Given instruction – Quote, word for word, the part of the listing below that opens with the line containing "Click the letters" and closes with the line containing "Action: pos(553,94)", both of those lines included.

Given records –
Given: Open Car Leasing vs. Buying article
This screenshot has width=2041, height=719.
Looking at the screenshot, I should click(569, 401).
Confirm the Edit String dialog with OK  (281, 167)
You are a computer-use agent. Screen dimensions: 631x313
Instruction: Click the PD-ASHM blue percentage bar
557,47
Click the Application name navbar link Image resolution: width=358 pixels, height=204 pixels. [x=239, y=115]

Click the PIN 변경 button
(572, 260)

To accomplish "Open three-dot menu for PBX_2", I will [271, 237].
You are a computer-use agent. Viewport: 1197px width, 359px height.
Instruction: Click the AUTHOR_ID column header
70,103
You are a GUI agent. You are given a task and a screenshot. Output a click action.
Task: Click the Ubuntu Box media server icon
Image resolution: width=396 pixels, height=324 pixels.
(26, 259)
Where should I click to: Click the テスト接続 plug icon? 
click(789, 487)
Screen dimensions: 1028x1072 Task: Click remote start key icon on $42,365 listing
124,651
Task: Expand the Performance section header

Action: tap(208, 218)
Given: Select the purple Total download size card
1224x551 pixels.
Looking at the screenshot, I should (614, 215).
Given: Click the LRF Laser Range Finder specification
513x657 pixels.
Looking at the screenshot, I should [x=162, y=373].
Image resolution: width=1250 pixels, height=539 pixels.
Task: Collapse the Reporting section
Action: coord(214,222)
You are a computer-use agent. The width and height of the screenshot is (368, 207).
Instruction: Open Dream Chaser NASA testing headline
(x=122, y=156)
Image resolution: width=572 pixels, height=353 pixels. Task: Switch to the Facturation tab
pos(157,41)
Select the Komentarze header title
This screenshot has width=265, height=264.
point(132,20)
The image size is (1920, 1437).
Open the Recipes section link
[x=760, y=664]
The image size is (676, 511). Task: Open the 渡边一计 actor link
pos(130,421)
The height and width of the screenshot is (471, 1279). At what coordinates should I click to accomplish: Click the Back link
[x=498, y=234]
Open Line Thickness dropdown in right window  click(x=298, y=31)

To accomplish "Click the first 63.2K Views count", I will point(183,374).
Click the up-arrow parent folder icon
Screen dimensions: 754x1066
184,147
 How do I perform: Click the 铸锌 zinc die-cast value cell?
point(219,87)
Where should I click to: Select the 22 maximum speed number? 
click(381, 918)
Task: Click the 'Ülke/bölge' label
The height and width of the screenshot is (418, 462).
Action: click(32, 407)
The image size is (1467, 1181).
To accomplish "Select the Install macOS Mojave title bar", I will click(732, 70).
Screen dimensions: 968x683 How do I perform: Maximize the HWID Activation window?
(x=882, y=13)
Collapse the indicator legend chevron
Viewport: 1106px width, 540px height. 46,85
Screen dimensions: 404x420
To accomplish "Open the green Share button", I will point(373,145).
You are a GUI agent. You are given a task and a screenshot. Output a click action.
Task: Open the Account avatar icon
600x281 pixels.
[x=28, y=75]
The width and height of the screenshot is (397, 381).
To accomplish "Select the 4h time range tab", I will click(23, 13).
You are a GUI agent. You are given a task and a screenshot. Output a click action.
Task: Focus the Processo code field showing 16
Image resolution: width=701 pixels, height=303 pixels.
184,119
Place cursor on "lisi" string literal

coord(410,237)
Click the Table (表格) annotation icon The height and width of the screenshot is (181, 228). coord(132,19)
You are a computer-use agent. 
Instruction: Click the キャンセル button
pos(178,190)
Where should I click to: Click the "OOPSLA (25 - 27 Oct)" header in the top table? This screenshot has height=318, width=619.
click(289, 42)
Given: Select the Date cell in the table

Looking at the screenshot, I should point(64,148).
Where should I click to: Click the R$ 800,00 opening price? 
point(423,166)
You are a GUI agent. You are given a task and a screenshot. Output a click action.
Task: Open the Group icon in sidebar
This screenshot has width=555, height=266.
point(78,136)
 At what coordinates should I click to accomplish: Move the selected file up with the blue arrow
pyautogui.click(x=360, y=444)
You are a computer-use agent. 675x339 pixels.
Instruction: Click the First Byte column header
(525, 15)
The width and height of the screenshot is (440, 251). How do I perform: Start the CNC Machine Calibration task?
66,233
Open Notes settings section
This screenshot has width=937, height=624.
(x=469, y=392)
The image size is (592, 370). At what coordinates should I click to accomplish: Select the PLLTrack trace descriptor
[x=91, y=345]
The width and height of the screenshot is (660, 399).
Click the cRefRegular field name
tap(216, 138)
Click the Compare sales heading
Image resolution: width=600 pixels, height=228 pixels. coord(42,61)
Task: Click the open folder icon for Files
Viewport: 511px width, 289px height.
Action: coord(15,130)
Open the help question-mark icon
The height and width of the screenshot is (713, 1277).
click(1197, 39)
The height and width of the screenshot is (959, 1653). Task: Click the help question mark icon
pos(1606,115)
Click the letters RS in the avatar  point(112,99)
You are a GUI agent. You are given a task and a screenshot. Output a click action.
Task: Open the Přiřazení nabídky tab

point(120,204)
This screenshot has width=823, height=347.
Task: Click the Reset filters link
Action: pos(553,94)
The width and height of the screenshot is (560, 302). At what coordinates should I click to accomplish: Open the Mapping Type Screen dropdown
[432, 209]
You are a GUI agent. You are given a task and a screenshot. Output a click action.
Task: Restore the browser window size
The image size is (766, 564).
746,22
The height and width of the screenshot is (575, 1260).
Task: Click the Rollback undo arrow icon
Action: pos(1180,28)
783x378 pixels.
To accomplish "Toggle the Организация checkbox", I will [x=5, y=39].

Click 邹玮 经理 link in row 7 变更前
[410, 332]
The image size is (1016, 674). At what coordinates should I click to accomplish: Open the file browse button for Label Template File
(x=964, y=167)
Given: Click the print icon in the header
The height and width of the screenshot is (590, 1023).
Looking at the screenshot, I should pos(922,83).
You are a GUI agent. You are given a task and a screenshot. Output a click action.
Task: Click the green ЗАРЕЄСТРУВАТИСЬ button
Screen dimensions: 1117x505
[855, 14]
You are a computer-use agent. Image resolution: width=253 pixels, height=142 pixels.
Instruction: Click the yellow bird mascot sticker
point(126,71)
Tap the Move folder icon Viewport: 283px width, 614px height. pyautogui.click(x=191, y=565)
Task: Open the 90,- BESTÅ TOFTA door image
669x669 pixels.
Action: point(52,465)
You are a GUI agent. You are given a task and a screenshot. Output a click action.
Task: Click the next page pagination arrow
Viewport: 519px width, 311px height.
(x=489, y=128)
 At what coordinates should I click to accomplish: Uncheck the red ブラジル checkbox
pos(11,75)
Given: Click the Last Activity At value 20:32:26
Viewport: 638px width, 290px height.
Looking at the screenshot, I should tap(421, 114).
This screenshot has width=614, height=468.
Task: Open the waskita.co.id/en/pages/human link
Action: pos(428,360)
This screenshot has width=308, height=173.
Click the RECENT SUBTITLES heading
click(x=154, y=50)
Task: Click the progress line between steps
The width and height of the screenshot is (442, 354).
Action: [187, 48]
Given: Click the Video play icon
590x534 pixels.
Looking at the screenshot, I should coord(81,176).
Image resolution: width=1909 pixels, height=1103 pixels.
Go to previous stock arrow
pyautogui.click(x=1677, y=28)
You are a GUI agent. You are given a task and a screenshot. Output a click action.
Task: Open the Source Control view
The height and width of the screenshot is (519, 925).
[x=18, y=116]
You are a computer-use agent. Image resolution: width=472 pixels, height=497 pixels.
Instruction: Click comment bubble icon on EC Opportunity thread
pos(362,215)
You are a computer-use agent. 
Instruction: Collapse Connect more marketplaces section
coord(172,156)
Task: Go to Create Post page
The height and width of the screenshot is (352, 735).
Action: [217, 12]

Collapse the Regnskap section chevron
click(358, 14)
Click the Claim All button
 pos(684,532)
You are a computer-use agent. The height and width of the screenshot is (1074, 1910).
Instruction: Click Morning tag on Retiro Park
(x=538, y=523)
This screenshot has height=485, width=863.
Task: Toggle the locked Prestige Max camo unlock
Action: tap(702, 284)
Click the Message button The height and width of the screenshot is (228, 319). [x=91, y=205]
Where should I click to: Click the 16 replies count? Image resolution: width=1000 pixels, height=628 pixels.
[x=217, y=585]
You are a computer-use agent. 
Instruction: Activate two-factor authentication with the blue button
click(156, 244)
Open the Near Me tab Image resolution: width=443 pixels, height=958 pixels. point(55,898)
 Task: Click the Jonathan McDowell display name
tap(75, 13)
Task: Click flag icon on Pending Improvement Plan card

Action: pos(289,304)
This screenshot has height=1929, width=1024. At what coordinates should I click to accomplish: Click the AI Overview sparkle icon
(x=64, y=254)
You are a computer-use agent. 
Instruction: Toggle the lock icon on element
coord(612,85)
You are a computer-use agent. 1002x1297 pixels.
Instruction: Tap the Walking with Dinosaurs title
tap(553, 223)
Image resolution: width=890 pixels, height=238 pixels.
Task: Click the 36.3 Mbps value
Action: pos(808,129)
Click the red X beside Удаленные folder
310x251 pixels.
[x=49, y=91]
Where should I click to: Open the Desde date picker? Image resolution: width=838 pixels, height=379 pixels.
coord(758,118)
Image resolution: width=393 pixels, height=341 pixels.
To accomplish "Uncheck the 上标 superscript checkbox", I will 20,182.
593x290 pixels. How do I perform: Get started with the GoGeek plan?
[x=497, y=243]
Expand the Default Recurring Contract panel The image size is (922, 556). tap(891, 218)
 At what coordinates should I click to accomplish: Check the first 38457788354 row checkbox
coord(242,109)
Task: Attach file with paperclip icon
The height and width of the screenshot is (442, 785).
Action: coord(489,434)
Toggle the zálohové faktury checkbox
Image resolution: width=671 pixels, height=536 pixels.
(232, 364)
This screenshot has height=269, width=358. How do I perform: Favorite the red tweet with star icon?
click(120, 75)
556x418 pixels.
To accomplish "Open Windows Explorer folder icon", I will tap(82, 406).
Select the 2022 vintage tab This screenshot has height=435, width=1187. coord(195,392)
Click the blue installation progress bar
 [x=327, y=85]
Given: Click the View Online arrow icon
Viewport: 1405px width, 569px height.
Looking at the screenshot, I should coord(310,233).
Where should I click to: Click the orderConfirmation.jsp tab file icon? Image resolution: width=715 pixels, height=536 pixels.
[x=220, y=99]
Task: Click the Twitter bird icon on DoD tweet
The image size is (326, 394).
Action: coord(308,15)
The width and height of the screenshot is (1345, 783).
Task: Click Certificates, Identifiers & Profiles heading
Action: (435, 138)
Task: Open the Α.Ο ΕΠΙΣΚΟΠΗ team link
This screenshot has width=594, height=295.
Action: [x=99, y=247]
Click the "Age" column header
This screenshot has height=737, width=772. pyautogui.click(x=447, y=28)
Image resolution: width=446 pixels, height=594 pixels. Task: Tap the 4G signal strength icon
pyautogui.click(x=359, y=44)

Solution –
Click the letters RS in the avatar  point(112,99)
You are a GUI agent. You are given a task and a screenshot. Output a click action.
Task: Open the Přiřazení nabídky tab

point(120,204)
This screenshot has width=823, height=347.
Task: Click the Reset filters link
Action: pos(553,94)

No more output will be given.